_Instructions for the task_
Where does the string "will" appear in the material? Copy each line that holds it.

_Data section_
* * * * *
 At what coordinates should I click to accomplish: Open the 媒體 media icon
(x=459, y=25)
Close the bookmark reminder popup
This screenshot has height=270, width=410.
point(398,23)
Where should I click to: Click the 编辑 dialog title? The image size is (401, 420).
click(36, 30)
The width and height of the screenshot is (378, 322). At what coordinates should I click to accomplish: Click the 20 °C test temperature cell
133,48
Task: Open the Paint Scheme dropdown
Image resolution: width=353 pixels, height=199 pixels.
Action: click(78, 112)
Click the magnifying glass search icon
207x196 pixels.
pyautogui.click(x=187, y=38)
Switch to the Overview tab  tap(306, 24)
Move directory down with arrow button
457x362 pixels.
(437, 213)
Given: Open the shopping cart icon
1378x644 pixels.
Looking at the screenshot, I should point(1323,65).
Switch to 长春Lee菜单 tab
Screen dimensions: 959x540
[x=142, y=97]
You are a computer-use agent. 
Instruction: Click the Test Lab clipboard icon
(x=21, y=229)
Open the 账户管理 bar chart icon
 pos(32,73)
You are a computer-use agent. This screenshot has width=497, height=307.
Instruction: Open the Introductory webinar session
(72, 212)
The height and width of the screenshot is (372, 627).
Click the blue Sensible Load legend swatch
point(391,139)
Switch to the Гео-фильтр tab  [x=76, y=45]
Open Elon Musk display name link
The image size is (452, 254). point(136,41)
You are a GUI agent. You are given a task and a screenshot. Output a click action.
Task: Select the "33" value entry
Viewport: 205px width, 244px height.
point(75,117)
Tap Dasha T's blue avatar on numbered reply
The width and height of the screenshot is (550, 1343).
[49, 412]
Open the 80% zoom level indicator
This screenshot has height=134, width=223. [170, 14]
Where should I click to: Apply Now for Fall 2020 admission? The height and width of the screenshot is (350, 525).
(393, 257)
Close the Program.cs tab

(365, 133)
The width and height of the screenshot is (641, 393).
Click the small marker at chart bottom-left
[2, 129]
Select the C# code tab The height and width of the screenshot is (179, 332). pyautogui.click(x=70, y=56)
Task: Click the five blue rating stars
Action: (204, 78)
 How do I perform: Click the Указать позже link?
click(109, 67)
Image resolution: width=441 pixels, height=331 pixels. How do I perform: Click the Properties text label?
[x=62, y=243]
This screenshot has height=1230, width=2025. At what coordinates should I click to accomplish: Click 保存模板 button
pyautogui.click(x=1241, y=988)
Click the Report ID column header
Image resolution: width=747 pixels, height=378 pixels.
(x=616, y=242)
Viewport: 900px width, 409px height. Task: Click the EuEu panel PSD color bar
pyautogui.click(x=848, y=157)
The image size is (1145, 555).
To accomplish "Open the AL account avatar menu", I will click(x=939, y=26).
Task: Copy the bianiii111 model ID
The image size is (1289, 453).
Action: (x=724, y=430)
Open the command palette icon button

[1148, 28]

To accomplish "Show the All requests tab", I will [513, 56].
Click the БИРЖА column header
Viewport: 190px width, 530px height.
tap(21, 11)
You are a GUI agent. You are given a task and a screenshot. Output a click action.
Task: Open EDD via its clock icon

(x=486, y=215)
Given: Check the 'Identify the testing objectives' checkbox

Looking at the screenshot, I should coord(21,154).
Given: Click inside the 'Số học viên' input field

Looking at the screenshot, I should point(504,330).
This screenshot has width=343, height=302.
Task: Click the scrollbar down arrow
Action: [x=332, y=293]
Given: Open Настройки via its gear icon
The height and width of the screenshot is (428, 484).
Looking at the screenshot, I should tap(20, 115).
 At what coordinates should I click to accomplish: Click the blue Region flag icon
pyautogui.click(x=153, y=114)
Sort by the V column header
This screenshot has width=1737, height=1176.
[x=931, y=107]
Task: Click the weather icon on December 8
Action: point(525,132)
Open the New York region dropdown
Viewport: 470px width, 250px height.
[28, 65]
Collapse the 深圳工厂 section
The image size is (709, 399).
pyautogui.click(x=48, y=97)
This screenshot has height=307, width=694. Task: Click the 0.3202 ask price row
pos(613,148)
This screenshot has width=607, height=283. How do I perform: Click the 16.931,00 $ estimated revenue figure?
* * * * *
_Result_
To accomplish "Open the AL account avatar menu", I will click(x=939, y=26).
To accomplish "Show the All requests tab", I will [513, 56].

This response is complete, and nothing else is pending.